Task to carry out – All that is wanted is how many lines in the records below include the string "checkbox".

== Records to use

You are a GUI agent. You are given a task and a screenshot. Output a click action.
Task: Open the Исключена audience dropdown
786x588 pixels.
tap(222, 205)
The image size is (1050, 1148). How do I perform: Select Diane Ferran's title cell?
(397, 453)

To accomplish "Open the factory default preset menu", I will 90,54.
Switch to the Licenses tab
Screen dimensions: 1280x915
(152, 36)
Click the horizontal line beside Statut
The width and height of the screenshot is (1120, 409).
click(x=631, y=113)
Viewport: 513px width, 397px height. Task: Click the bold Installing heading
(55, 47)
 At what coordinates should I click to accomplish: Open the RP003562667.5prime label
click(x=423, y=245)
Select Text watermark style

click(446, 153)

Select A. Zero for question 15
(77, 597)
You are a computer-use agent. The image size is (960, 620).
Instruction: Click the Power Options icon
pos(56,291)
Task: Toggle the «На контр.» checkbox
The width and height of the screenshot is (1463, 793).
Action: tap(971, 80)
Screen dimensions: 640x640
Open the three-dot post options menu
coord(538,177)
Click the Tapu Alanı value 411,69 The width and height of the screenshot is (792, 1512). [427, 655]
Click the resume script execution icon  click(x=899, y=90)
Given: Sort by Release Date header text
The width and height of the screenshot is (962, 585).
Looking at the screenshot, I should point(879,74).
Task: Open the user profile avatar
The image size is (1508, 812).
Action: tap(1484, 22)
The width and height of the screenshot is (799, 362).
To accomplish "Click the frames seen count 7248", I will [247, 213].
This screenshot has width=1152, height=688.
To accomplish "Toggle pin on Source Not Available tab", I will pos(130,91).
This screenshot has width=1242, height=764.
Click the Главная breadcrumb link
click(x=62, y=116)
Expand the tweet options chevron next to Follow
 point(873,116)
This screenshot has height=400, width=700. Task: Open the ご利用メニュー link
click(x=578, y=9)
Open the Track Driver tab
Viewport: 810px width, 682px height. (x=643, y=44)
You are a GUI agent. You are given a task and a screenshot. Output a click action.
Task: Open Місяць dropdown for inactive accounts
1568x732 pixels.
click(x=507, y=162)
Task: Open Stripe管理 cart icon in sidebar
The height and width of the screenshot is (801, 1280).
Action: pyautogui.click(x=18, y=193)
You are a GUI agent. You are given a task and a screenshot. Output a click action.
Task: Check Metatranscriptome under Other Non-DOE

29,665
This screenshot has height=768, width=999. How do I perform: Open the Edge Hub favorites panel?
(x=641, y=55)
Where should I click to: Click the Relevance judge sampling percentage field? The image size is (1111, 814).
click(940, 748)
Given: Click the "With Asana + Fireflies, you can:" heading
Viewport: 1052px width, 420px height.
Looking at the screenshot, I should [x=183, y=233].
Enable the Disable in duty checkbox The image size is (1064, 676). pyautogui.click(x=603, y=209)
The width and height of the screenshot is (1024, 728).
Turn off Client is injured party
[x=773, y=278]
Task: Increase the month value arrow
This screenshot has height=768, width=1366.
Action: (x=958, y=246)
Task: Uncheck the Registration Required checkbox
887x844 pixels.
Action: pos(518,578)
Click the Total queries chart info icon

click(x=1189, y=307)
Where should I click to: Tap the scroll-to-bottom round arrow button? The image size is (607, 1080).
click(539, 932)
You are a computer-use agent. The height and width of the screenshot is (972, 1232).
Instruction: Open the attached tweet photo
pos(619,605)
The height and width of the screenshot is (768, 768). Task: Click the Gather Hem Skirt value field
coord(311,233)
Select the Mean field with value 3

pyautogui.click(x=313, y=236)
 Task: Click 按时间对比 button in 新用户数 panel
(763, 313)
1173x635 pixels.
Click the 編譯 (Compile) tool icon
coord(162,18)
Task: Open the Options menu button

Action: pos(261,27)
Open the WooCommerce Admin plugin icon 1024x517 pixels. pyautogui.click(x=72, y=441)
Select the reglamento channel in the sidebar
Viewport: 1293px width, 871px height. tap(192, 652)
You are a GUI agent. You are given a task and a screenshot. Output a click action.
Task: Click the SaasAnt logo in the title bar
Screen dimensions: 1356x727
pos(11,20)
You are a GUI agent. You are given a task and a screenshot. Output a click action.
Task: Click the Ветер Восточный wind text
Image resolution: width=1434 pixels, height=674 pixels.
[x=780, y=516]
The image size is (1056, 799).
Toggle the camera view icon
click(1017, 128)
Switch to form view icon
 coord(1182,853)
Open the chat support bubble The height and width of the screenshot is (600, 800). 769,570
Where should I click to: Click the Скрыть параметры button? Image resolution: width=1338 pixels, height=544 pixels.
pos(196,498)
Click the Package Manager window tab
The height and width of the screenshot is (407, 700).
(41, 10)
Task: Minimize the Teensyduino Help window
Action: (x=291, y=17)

====

Output of the task – 3